Vale lembrar que a necessidade constante de apoio financeiro a quem circula a economia nacional diz respeito a uma cadeia produtiva que movimenta cerca de 3% do PIB segundo dados do IPEA, montante esse que em 2019 que foi de pouco mais de 7 trilhões de Reais. Ou seja, antes do período de dois anos de distanciamento social e quebra generalizada dos meios de produção cultural, a massa de trabalhadores da cultura mereceria apoio financeiro equivalentes estados de alguns países periféricos ao nosso como argentina, com um PIB de aproximadamente 400 bilhões no mesmo ano de 2019. Com a iminente aprovação dos dispositivos de apoio a cultura, porém, há a necessidade de que os municípios se qualifiquem ainda mais quanto aos mecanismos de repasse, gestão e acompanhamento dos recursos financeiros. Sendo a cultura um direito fundamental segundo a Constituição em seu Artigo 2015, assim como Saúde e Educação, vale considerar da mesma forma que já é hora de pensarmos uma campanha nacional massiva para efetivação dos fundos municipais de cultura.
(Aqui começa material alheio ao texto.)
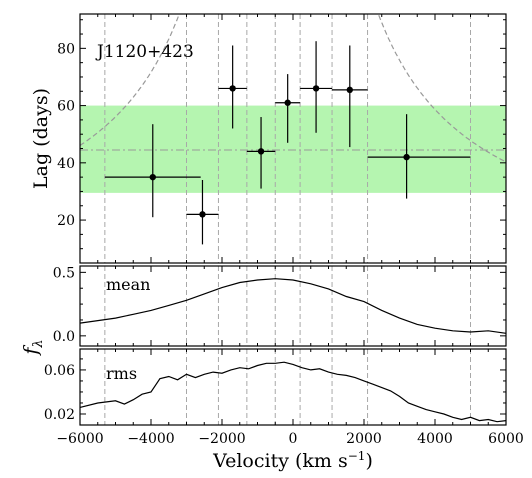  I want to click on x-axis-label: Velocity (km s−1), so click(292, 460).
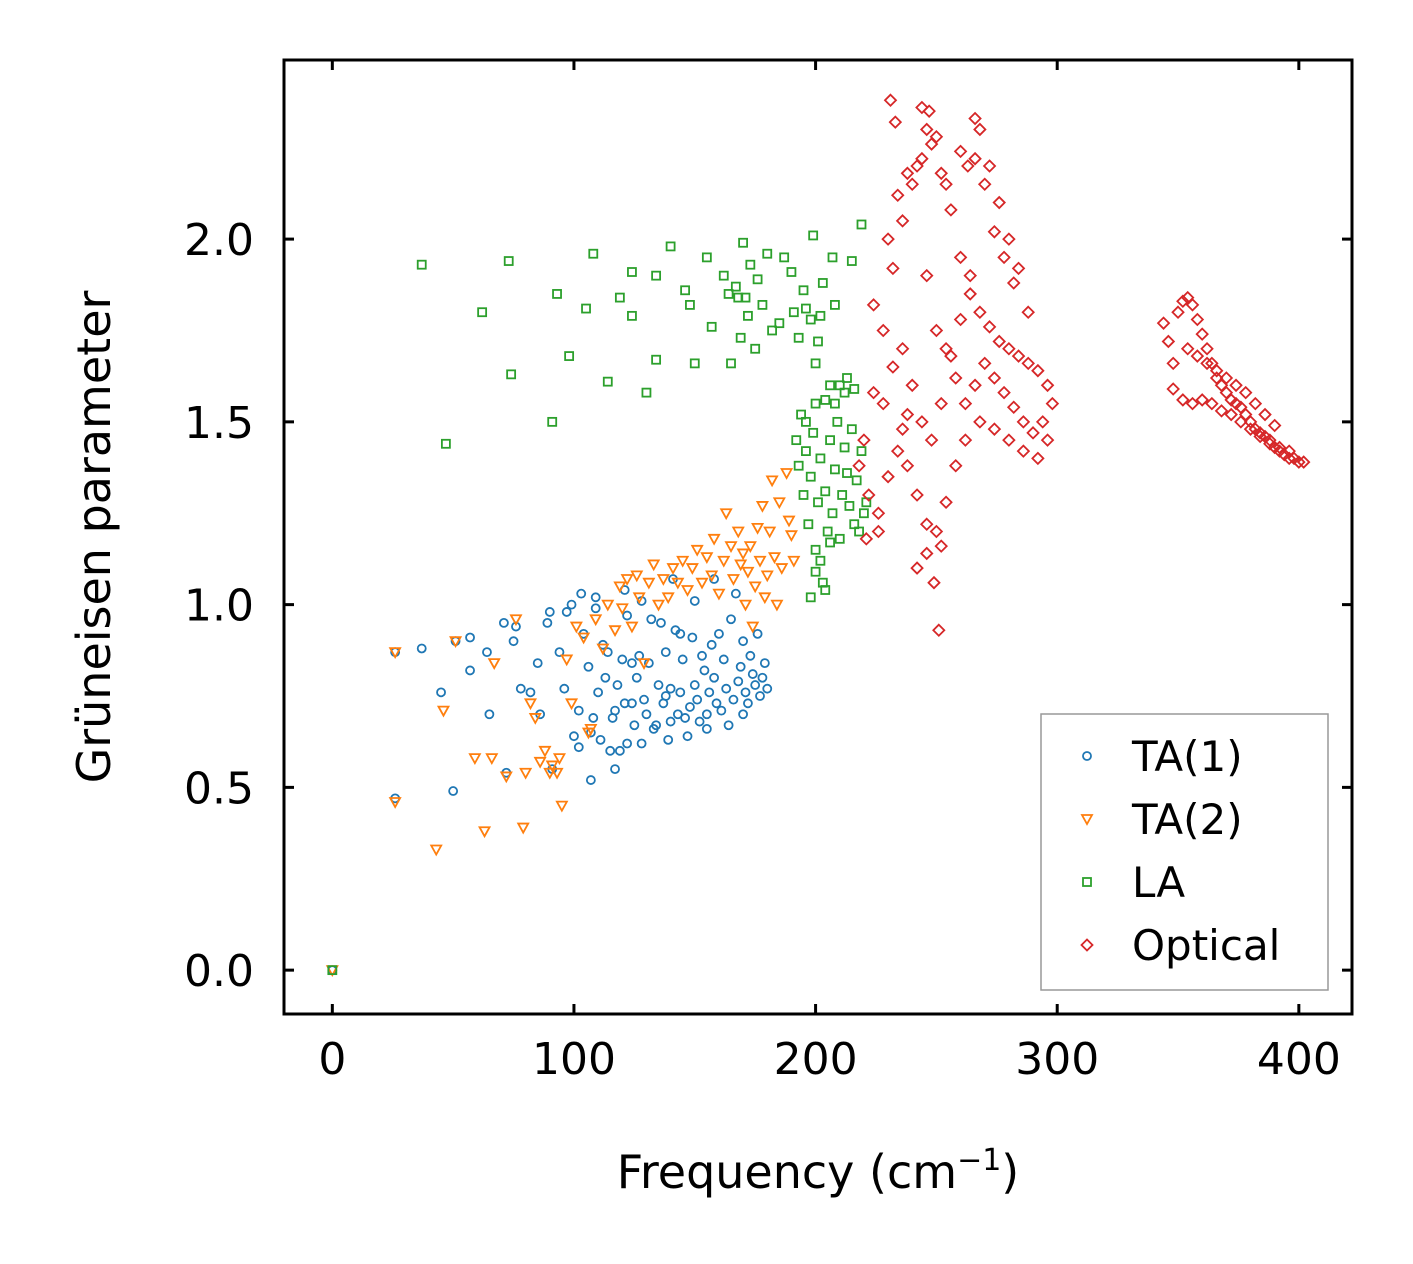 This screenshot has height=1264, width=1413. What do you see at coordinates (1087, 945) in the screenshot?
I see `legend-marker-optical` at bounding box center [1087, 945].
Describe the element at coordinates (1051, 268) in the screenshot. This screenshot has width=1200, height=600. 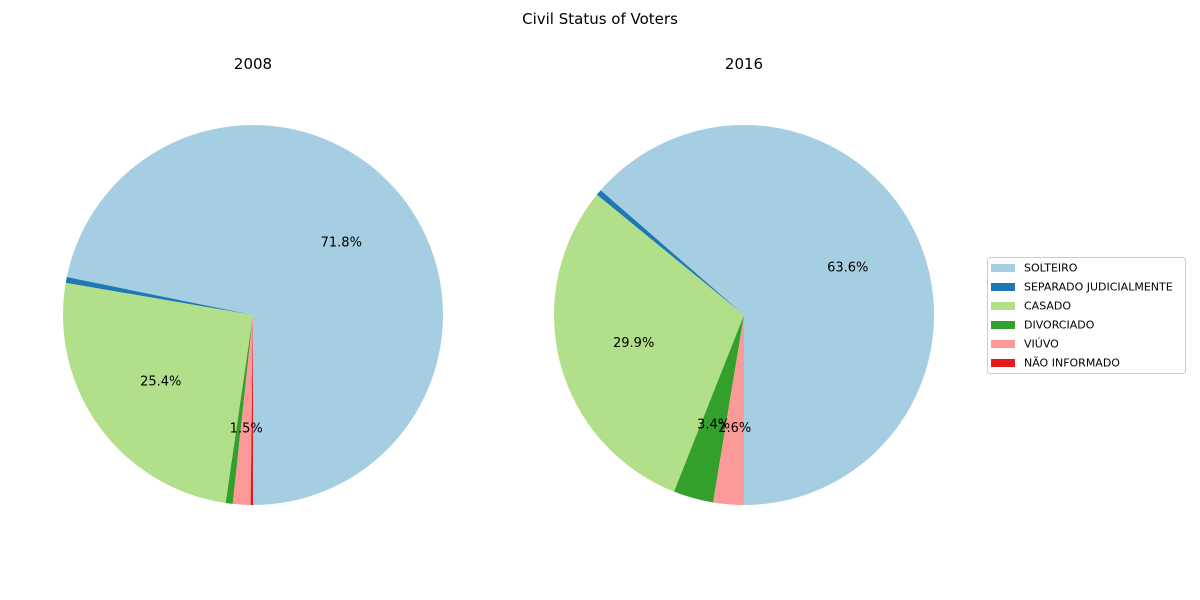
I see `legend-label-solteiro: SOLTEIRO` at that location.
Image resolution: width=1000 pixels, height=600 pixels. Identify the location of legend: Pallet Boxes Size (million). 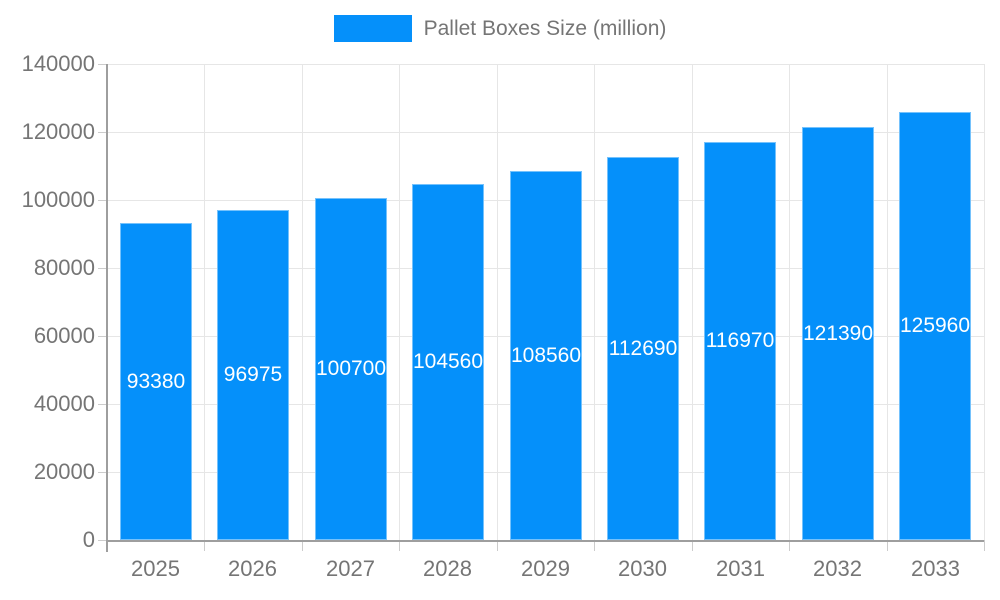
(500, 28).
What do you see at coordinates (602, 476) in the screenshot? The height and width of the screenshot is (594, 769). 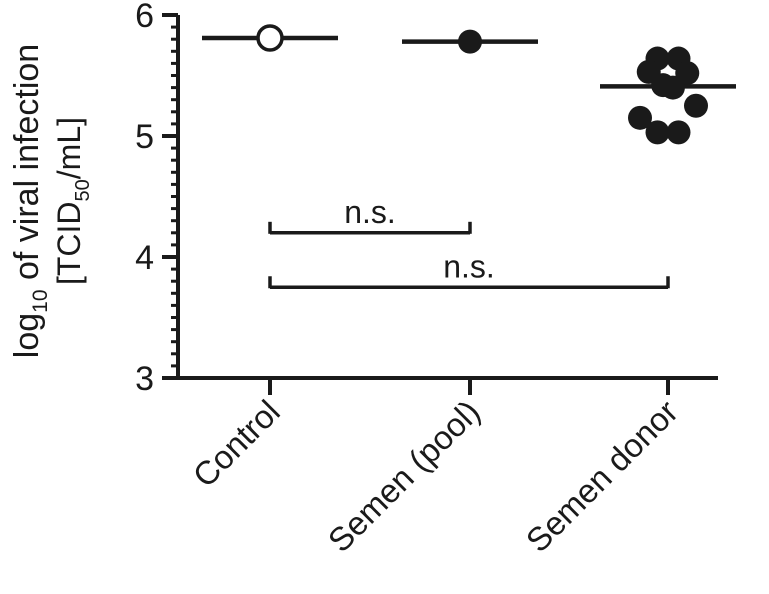 I see `x-tick-label: Semen donor` at bounding box center [602, 476].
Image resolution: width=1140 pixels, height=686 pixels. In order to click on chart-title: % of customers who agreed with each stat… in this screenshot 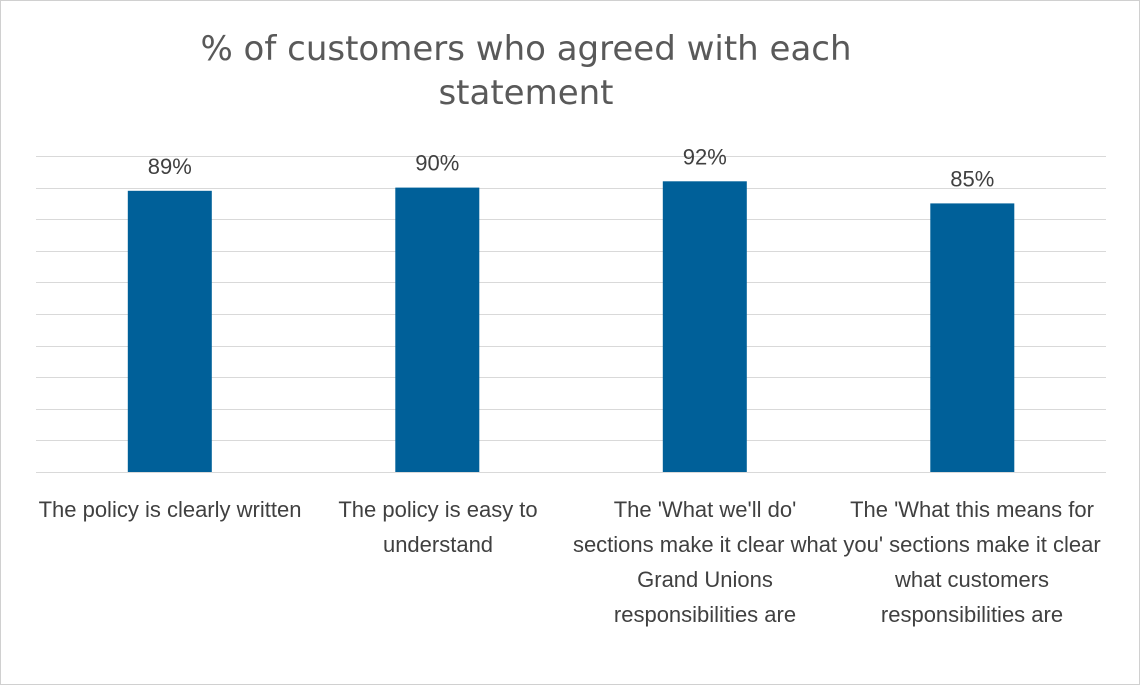, I will do `click(526, 71)`.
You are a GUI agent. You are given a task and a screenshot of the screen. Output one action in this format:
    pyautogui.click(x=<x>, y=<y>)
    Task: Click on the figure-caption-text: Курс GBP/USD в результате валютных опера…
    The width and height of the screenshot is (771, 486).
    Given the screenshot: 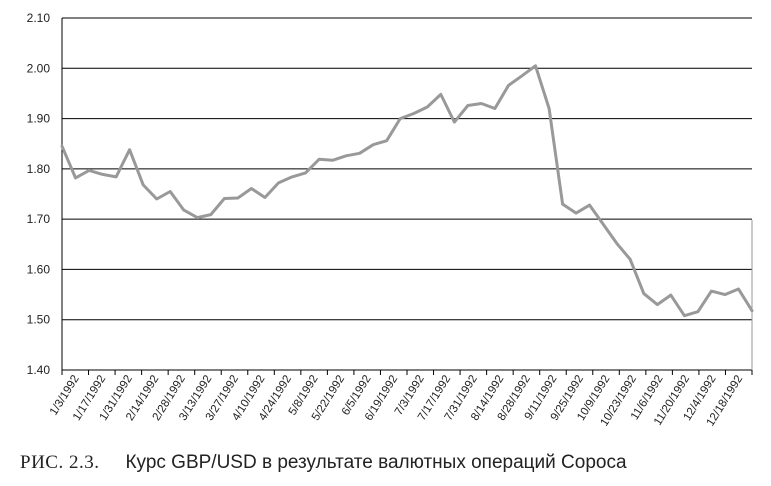 What is the action you would take?
    pyautogui.click(x=376, y=462)
    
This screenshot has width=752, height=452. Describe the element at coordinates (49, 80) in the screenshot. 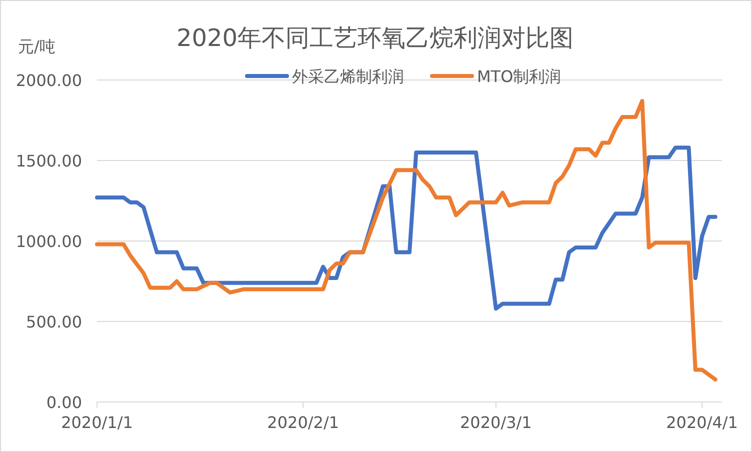

I see `y-tick-label: 2000.00` at that location.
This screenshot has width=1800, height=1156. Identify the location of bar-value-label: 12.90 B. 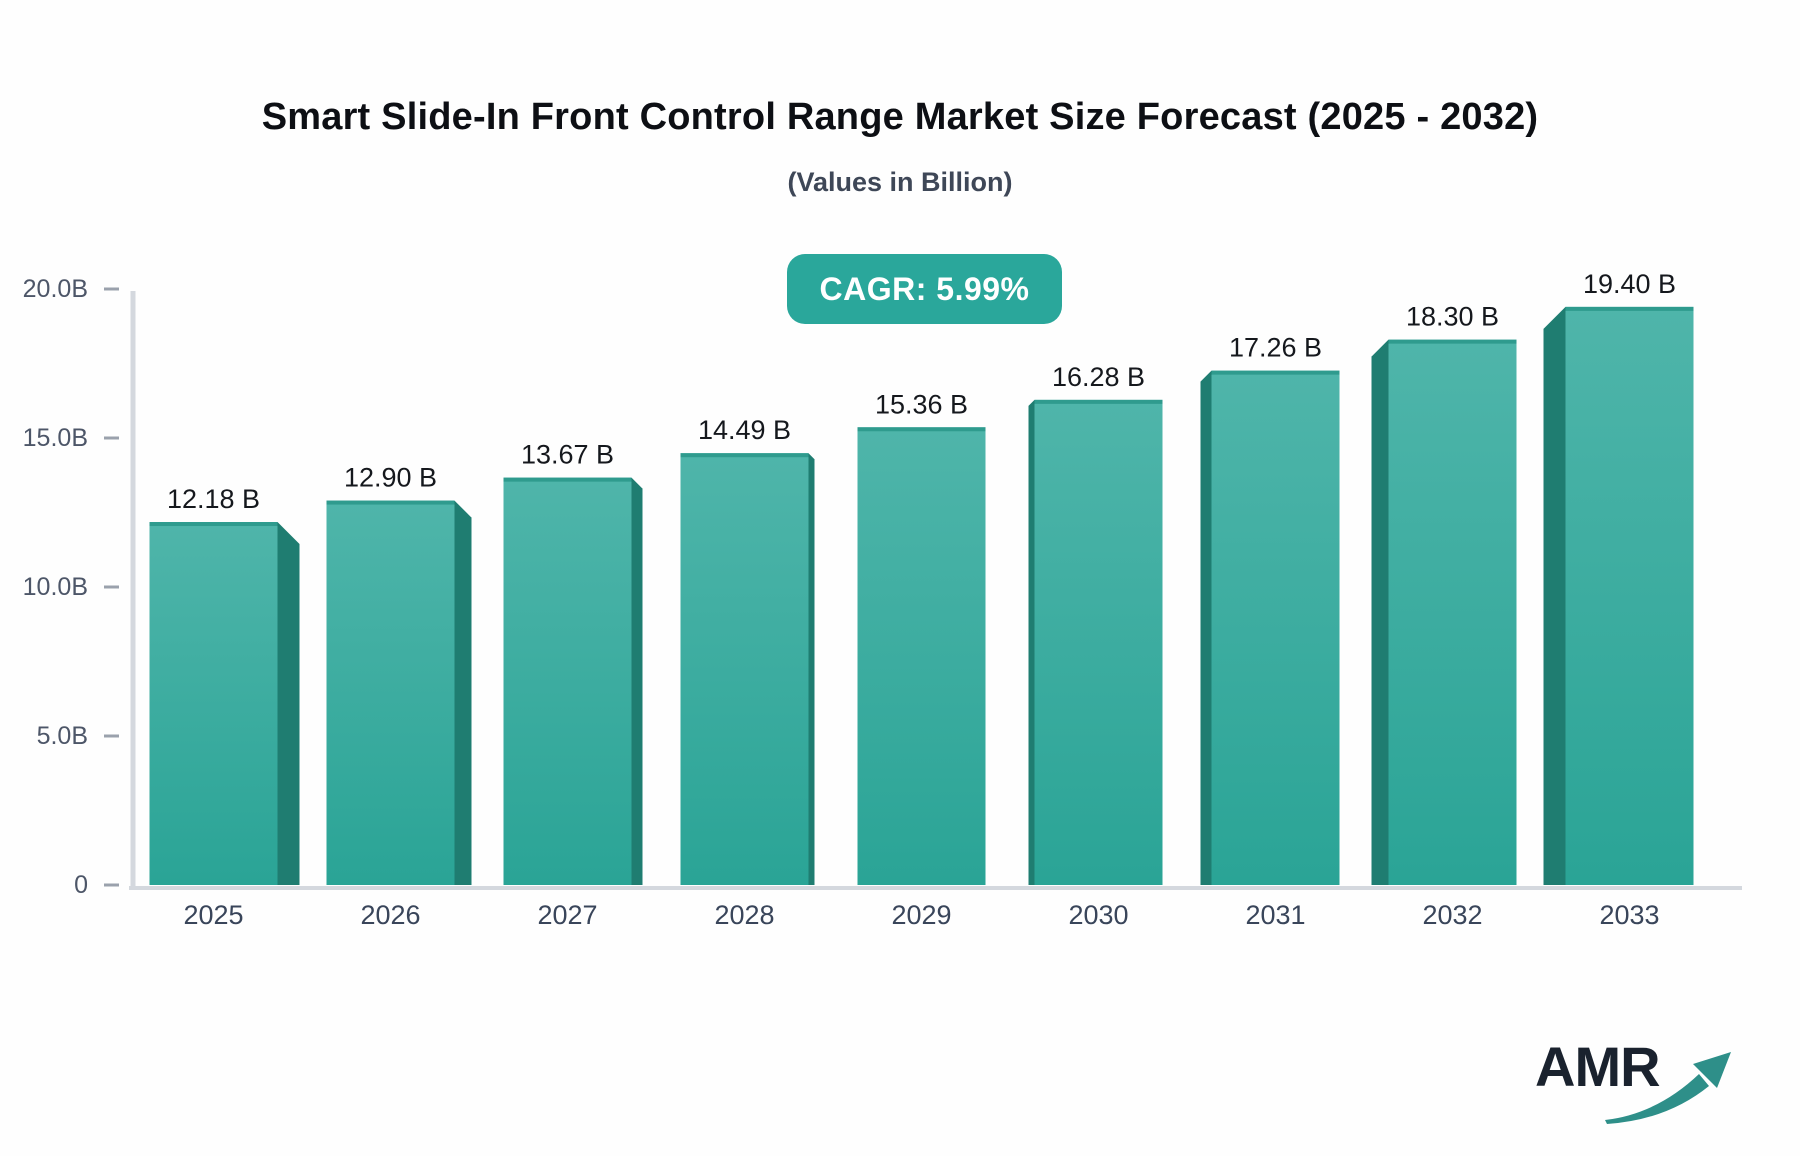
(390, 478).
No contexto dos sistemas de controle e acompanhamento locais, podemos viver uma cidadania cultural plena e didática, sob o ponto de vista de participação popular nas políticas setoriais de cultura Brasil a dentro, que pode dar acuidade visual ao conjunto de formuladores de políticas culturais de apoio à cadeia produtiva da cultura.